» What is needed:
Copy exactly every line below, from the first through the one that contains "You are a computer-use agent.", and skip all pictures.

[Screenshot grounding data]
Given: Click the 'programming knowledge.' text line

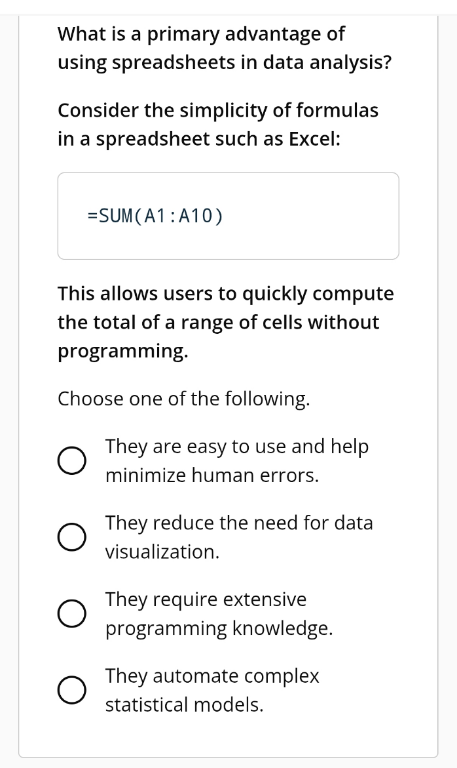Looking at the screenshot, I should (219, 628).
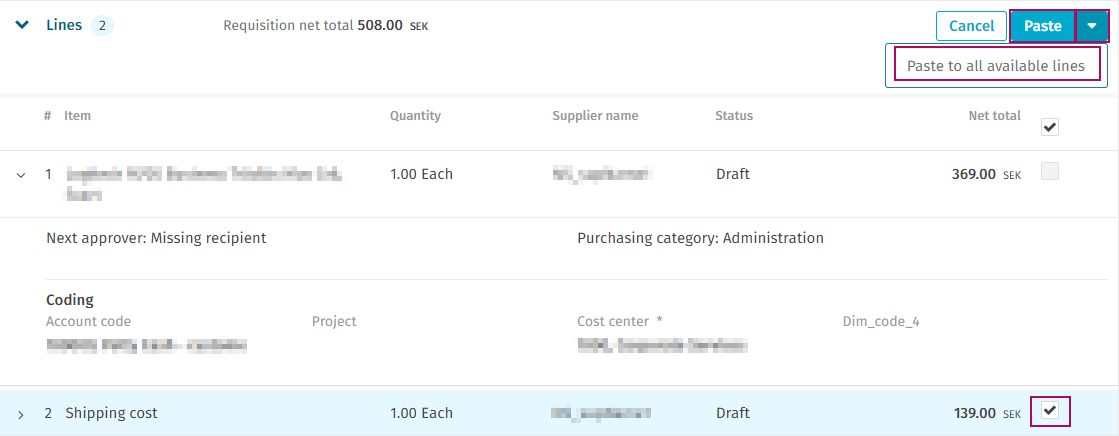Viewport: 1119px width, 436px height.
Task: Click the Cost center field value
Action: click(x=662, y=345)
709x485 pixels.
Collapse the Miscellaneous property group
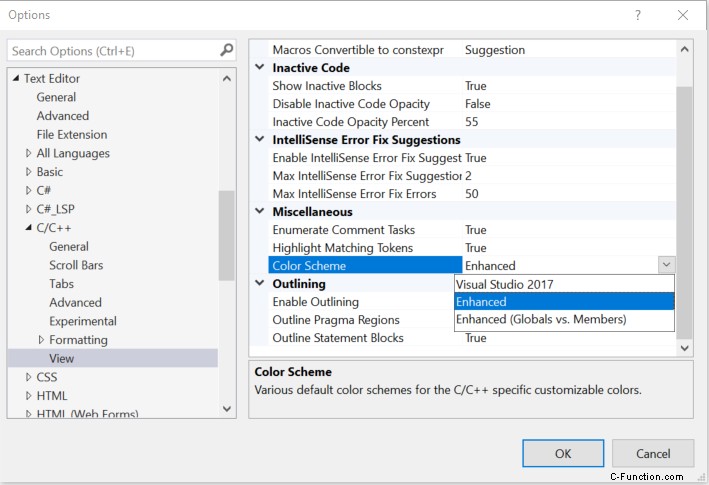click(261, 212)
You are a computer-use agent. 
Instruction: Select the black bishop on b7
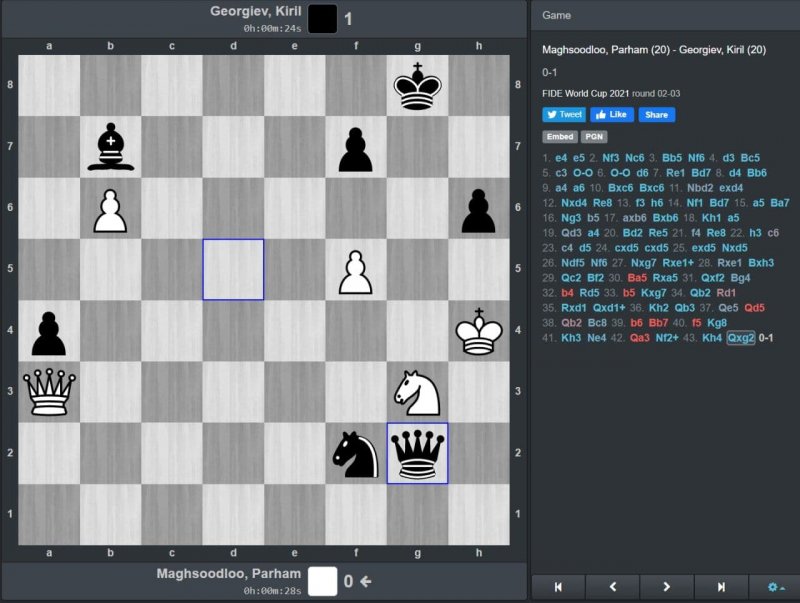(x=110, y=147)
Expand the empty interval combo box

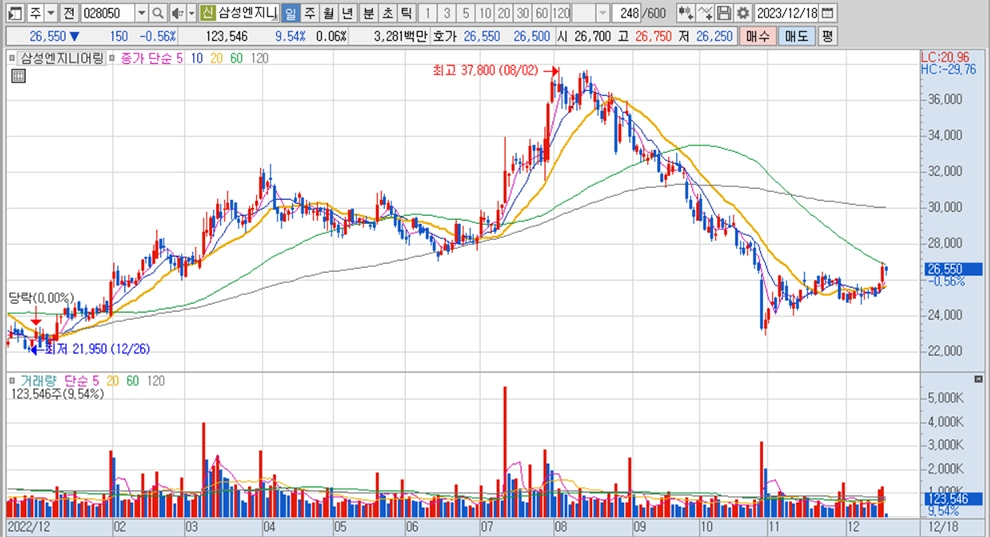(x=603, y=13)
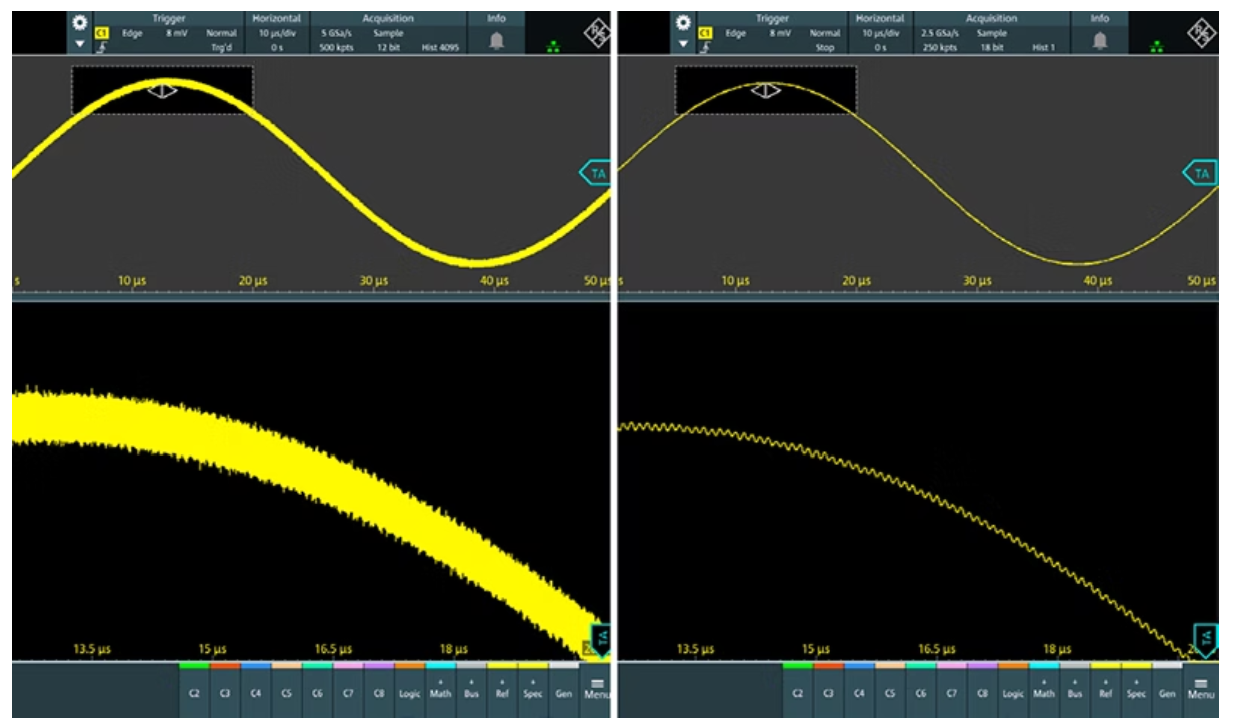
Task: Click green network status icon in left window
Action: [x=553, y=46]
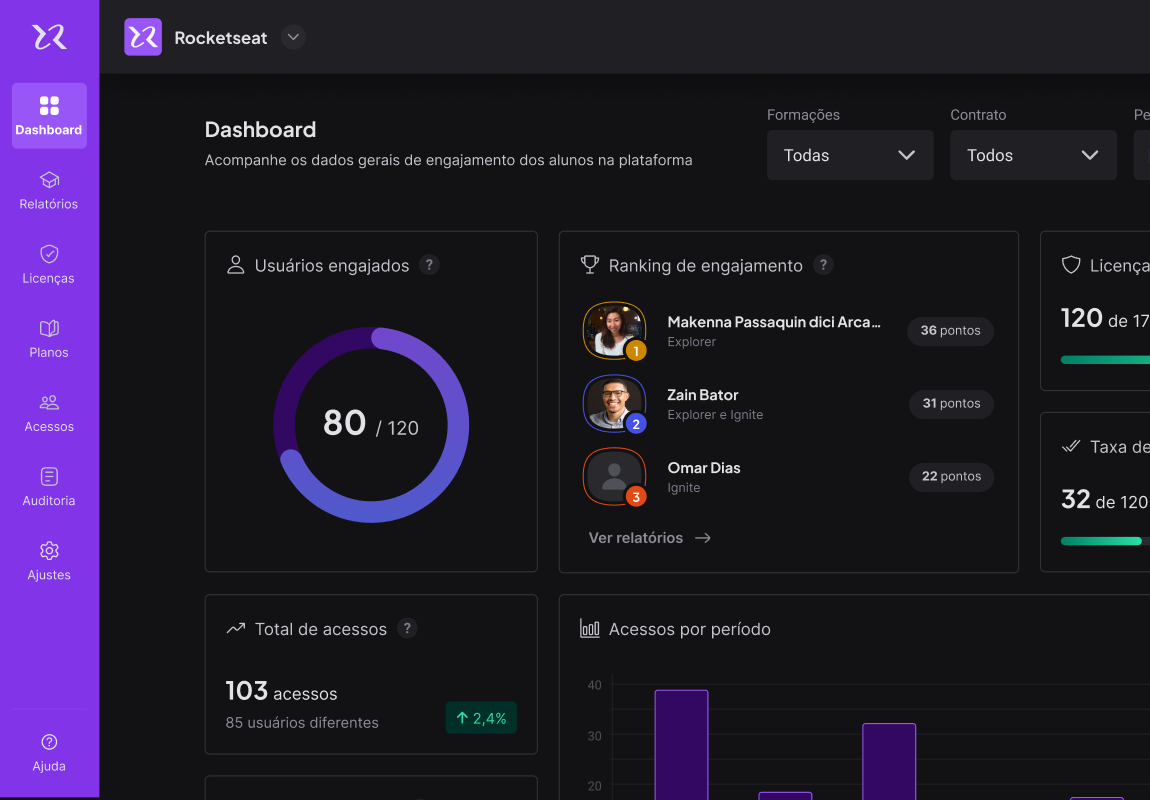Open the Planos book icon

[x=49, y=329]
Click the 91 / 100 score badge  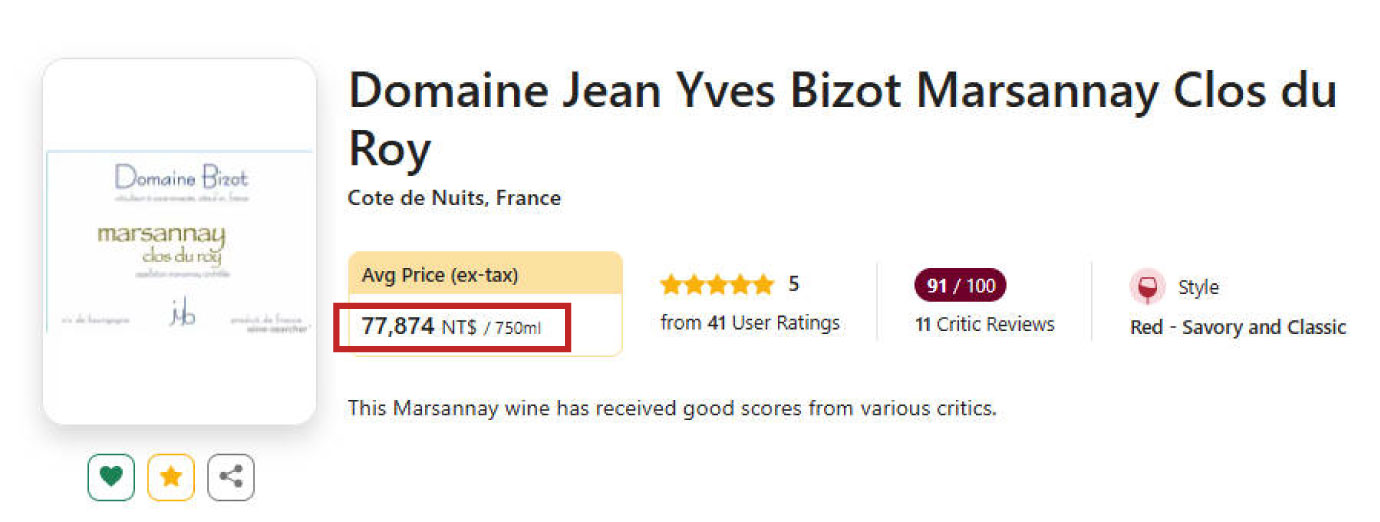[960, 286]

» Response to the task:
Given: Click the 'programming knowledge.' text line

Looking at the screenshot, I should (219, 628).
Viewport: 1119px width, 436px height.
Task: Click the Cost center field value
Action: click(x=662, y=345)
709x485 pixels.
Collapse the Miscellaneous property group
click(261, 212)
You are a computer-use agent. 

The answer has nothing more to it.